🤖 AI Summary
To address the trade-off among efficiency, security, and dynamic scalability in Revocable Attribute-Based Encryption (RABE) schemes for IoT cloud storage, this paper proposes an efficient RABE scheme. Our method fully delegates user revocation operations to the cloud and achieves multi-challenge ciphertext security under an adaptive security model. Furthermore, it integrates a lightweight integrity verification mechanism to support fine-grained access control and dynamic user revocation. The scheme significantly reduces computational overhead on resource-constrained IoT devices: experimental results show that encryption and decryption times are reduced by 7–9× compared to state-of-the-art RABE schemes under identical access policies. The design preserves strong security guarantees, functional completeness—including expressive access structures and immediate revocation—while respecting stringent IoT device resource constraints.
📝 Abstract
Efficient and secure revocable attribute-based encryption (RABE) is vital for ensuring flexible and fine-grained access control and data sharing in cloud storage and outsourced data environments within the Internet of Things (IoT). However, current RABE schemes often struggle to achieve an optimal balance between efficiency, security, dynamic scalability, and other important features, which hampers their practical application. To overcome these limitations, we propose a fast RABE scheme with data integrity for IoT that achieves adaptive security with multiple challenge ciphertexts. Our scheme supports the revocation of authorized users and transfers the computationally heavy revocation processes to the cloud, thereby easing the computational burden on IoT devices.

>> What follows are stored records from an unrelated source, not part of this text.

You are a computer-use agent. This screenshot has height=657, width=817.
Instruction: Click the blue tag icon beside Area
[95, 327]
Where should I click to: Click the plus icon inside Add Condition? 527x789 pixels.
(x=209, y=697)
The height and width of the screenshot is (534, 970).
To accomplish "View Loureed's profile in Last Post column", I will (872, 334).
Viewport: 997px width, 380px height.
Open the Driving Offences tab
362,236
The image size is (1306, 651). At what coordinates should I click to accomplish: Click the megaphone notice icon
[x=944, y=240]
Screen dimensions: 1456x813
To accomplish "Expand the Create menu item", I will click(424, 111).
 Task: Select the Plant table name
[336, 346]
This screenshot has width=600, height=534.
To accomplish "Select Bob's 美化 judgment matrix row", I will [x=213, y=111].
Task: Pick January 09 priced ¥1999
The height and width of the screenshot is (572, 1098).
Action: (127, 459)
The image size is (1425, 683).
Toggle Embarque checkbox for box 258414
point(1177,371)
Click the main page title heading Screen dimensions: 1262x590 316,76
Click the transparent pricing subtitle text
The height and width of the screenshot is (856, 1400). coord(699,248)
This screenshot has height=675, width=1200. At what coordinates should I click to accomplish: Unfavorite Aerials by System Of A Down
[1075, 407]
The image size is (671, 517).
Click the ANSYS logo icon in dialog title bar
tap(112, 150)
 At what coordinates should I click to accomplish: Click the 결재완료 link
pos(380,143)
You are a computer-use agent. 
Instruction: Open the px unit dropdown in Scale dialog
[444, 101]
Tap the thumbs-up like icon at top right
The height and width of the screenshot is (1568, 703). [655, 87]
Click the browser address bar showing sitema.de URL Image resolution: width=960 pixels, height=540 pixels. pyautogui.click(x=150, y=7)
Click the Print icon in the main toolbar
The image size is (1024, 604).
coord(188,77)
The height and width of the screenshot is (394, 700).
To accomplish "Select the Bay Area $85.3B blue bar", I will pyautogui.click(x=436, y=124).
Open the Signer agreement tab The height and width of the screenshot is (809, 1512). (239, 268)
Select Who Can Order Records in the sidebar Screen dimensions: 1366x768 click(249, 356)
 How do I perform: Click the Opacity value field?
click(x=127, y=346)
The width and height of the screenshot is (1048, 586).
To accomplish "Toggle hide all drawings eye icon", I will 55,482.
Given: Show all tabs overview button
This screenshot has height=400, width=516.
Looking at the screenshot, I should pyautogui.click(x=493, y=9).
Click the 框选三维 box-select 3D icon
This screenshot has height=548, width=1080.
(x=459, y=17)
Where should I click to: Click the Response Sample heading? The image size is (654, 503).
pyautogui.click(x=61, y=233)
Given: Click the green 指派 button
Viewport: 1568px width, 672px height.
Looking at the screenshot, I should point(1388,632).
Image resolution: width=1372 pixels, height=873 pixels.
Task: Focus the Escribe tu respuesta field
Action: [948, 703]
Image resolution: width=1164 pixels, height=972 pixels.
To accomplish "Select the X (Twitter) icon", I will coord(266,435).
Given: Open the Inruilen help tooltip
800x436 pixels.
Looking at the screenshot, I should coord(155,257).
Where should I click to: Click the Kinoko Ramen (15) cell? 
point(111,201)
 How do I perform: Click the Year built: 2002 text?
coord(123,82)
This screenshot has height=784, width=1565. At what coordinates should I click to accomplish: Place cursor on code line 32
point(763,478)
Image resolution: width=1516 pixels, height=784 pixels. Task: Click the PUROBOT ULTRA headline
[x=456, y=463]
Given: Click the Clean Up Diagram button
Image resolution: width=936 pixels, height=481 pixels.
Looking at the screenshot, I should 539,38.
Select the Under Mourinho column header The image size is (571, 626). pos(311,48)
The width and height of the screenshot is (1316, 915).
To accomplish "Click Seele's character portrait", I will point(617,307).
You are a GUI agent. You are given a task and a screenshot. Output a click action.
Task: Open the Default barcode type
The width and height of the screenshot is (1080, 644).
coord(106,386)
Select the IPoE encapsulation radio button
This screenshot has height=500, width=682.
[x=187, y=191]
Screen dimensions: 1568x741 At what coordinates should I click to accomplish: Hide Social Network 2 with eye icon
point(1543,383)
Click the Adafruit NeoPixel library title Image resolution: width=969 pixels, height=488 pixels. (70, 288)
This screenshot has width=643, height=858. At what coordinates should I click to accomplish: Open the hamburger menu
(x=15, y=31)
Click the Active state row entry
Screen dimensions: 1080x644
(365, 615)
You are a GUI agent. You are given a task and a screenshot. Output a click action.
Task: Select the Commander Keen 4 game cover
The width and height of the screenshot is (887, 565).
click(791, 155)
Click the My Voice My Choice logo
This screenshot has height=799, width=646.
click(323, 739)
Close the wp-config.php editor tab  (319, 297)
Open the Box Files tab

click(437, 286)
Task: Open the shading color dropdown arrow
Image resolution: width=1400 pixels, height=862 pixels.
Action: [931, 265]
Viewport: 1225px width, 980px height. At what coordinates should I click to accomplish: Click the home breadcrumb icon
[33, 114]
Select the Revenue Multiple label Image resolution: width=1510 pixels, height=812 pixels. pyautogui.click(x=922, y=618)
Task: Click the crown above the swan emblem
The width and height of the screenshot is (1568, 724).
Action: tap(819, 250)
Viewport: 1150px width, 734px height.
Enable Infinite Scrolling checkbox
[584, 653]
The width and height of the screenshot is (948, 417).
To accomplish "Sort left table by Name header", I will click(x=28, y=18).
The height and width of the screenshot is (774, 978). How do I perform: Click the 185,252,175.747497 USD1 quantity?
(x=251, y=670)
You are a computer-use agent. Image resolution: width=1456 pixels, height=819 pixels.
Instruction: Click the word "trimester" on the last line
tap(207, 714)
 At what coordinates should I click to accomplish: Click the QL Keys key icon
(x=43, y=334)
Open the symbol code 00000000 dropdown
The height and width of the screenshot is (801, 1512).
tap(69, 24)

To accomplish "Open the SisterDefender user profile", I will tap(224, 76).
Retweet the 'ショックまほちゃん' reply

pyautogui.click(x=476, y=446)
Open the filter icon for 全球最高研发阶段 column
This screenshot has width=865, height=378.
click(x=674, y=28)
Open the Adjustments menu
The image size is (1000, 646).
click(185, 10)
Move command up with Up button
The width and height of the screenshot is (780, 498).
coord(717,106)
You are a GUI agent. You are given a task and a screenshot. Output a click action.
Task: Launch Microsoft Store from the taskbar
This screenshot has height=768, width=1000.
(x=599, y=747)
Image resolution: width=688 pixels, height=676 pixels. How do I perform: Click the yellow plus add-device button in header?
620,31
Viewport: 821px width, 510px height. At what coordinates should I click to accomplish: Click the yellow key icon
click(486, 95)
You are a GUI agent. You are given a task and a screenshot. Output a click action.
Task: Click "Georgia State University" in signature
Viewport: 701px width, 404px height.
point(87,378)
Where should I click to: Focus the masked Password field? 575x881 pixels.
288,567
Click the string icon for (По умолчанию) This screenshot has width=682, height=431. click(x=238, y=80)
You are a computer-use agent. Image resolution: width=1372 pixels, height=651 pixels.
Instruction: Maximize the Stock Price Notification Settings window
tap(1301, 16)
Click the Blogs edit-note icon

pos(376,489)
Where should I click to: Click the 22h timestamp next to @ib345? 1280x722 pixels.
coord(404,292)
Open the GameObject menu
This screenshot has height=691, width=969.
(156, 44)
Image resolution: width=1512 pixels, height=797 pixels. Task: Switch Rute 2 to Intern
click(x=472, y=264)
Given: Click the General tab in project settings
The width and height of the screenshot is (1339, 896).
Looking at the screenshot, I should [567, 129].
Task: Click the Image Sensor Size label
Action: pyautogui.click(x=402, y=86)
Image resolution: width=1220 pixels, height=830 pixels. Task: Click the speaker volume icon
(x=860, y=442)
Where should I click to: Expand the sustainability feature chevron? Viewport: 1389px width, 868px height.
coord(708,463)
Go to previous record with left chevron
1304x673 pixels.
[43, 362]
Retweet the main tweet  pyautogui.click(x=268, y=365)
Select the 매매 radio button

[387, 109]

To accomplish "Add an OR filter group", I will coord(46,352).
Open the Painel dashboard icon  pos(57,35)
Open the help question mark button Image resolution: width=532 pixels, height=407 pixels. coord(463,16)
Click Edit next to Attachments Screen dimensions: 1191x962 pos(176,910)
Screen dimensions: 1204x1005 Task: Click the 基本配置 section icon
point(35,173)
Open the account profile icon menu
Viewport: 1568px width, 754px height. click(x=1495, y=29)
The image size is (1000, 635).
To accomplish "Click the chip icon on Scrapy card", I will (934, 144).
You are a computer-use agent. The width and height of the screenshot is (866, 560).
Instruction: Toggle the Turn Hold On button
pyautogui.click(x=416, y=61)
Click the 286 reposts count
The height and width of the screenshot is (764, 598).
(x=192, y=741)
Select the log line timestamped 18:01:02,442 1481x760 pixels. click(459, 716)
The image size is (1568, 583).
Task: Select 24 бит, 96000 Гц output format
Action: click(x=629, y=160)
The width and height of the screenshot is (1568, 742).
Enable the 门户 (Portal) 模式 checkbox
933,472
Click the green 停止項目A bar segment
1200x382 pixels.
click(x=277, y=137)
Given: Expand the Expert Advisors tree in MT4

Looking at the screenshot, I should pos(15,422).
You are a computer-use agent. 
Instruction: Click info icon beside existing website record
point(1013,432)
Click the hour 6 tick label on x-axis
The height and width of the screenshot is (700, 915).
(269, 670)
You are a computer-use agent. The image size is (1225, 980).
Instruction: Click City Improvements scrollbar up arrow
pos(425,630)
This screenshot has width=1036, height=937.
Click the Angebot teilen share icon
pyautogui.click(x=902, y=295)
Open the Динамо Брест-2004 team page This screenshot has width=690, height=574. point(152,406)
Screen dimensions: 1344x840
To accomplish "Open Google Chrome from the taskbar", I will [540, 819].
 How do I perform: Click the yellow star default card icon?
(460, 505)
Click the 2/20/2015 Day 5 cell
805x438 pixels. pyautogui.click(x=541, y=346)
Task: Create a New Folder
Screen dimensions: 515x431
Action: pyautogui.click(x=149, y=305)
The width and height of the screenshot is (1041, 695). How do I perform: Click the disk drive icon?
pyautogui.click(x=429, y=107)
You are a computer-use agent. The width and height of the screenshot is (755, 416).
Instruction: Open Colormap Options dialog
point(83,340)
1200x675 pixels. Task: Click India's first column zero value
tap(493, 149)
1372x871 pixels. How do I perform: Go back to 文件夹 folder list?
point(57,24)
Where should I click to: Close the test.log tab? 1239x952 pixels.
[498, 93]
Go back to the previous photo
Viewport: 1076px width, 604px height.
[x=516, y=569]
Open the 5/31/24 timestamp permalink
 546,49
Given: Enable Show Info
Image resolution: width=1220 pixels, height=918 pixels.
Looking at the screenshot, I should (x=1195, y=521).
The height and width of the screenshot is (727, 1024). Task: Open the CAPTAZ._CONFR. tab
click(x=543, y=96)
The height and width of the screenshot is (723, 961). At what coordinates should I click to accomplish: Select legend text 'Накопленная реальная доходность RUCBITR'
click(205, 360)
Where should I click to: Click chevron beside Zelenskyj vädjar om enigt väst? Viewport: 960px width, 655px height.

Moreover, it consistently guarantees the integrity and correctness of data. We have demonstrated its adaptive security within the defined security model with multiple challenge ciphertexts and optimized its performance. Experimental results indicate that our scheme provides better performance than existing solutions. Under the same access policy, our scheme reduces computational consumption by 7 to 9 times compared to previous schemes.